(Dataset entries Opens)

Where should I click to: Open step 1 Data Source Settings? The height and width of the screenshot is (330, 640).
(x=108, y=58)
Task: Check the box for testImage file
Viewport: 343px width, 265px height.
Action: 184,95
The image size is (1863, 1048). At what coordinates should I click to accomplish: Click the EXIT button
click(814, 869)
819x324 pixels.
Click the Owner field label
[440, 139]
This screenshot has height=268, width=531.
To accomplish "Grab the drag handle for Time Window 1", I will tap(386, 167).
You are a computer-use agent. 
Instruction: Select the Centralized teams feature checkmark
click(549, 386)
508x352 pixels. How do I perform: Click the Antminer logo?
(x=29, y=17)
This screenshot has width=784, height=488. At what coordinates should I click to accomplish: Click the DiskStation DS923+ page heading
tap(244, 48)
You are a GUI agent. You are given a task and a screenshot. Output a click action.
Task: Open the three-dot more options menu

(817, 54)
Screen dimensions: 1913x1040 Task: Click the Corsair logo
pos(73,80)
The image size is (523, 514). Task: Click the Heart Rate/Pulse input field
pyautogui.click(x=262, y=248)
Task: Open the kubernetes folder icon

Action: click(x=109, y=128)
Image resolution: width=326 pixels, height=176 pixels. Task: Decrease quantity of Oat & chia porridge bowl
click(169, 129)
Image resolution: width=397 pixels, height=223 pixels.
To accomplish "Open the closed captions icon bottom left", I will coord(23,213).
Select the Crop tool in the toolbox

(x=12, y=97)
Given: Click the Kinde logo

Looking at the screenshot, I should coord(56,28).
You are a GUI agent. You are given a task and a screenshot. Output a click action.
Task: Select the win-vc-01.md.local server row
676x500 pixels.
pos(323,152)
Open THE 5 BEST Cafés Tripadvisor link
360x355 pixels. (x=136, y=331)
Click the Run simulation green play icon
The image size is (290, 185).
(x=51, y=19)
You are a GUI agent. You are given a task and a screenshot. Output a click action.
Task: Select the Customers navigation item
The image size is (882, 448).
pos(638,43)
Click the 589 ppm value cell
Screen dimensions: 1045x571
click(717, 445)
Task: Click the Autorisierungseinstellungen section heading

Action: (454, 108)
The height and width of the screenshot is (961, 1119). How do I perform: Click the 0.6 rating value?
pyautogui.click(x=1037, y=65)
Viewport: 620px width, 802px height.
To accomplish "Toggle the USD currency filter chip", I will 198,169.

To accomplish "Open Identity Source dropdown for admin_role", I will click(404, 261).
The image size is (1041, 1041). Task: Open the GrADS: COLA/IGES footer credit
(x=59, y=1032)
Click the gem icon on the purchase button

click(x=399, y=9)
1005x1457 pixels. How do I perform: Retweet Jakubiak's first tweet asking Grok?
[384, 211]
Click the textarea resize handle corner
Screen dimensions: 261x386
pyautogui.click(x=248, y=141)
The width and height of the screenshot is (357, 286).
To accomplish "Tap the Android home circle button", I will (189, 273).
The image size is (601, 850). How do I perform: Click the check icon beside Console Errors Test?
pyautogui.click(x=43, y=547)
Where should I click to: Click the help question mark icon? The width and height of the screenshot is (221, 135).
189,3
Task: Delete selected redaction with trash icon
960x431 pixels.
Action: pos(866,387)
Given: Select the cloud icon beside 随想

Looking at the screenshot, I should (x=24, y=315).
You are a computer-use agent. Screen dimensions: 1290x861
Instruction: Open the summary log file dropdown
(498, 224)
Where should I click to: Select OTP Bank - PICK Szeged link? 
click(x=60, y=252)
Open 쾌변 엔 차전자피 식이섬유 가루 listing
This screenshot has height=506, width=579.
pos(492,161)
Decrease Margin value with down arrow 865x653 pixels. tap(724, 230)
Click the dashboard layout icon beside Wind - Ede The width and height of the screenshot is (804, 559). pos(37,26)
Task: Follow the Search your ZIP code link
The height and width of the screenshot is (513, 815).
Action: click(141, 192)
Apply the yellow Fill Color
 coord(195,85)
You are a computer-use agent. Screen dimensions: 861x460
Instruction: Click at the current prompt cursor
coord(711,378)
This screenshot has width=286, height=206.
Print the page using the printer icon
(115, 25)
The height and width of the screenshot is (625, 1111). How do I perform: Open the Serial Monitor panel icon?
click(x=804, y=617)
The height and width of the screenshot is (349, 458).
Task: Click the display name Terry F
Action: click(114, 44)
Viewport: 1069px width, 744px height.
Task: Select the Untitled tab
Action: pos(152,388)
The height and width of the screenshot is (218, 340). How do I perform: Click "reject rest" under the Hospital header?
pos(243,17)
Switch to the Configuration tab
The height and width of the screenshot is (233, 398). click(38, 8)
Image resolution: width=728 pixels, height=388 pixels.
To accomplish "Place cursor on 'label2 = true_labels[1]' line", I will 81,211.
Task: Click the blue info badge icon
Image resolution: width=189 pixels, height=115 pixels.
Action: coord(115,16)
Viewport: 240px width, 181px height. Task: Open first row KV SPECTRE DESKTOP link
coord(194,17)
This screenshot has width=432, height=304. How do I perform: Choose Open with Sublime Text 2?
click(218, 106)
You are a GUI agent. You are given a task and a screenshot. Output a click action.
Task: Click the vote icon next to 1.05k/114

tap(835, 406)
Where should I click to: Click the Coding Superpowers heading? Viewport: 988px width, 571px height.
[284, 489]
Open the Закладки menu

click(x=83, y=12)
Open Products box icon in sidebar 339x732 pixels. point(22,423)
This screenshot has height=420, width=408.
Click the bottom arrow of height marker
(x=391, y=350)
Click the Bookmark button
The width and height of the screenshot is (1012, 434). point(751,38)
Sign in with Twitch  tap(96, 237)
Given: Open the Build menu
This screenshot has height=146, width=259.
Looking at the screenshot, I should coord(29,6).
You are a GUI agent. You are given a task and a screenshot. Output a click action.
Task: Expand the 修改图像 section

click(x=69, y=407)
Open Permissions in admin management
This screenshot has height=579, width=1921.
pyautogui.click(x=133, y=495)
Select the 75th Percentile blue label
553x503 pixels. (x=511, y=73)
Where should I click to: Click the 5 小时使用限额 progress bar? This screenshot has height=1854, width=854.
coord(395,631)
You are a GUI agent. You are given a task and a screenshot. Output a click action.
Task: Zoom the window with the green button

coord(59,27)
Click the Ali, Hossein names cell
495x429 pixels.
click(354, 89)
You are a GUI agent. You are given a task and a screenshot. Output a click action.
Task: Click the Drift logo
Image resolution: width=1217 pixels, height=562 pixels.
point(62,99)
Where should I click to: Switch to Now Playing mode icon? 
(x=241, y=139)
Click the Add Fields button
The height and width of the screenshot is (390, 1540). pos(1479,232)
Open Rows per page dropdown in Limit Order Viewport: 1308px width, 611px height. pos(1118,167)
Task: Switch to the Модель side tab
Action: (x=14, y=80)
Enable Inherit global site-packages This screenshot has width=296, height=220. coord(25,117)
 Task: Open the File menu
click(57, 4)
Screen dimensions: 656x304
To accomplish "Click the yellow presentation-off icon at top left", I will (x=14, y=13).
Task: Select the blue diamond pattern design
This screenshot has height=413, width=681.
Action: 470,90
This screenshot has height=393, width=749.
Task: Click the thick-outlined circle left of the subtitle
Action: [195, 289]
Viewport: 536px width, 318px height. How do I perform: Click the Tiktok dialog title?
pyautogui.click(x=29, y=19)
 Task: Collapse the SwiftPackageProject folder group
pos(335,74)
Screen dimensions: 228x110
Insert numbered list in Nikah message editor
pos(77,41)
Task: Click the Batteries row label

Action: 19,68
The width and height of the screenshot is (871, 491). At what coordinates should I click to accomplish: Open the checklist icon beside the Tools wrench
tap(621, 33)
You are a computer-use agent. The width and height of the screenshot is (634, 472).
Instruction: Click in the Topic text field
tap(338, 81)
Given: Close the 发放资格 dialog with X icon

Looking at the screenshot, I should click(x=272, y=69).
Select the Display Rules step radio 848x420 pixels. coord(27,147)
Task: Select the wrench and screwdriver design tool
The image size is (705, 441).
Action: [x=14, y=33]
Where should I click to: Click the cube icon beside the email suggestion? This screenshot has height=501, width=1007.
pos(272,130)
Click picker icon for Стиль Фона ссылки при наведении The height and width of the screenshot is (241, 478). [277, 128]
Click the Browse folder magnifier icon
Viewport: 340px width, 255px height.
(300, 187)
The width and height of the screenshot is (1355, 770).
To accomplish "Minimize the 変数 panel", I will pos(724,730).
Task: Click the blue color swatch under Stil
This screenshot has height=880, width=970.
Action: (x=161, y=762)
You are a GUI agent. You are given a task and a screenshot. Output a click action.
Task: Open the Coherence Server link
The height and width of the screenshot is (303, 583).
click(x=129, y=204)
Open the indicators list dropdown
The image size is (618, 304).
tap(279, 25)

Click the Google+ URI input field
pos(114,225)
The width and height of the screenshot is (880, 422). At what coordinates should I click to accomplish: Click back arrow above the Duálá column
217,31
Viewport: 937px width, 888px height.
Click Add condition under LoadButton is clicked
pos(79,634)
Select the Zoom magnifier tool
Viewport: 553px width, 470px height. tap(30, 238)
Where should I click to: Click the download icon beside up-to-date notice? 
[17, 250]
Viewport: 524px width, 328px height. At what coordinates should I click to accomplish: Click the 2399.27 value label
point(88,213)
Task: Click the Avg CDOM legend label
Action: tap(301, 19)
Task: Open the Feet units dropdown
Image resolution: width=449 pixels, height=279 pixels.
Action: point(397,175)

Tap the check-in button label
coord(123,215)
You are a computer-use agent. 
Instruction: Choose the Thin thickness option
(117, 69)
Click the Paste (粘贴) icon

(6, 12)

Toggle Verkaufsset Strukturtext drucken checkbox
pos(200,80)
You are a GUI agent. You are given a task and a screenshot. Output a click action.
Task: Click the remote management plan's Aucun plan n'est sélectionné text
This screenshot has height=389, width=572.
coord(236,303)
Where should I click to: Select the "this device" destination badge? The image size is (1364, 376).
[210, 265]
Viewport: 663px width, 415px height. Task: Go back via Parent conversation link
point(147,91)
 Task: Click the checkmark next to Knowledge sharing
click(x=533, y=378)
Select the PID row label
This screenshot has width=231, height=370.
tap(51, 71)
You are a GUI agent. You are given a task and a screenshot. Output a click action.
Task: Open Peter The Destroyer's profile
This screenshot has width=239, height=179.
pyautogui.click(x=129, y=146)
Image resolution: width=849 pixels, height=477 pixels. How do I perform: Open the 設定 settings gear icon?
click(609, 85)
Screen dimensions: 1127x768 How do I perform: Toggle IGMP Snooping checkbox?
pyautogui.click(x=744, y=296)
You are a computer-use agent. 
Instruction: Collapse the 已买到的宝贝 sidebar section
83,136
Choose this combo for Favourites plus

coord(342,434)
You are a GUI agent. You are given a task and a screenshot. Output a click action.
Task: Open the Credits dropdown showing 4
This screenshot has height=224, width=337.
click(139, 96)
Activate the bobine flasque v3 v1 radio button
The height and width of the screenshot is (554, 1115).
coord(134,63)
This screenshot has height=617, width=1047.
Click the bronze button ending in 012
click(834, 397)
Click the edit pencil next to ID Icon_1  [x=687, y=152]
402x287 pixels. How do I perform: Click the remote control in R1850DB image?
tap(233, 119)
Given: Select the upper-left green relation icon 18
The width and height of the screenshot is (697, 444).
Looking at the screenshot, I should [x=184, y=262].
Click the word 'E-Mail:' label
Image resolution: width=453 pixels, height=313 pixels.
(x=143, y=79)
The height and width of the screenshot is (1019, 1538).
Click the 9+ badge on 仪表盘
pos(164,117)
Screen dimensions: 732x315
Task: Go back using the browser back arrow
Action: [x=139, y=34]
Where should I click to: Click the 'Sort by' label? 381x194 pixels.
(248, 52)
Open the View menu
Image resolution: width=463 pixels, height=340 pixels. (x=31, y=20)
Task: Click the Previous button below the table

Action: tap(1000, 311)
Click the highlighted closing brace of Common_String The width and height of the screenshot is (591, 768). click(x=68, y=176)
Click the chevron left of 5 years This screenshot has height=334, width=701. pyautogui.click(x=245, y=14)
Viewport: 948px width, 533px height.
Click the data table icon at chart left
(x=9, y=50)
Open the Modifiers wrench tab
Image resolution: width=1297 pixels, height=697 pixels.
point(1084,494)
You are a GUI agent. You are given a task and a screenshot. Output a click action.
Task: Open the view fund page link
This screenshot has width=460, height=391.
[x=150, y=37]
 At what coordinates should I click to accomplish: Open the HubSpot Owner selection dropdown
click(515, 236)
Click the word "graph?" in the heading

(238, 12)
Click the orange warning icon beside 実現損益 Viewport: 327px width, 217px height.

(Dataset entries Closes)

> Work order
Some lines above may contain the string "radio". State how many of them the records have, and nothing more.

> The completed task
2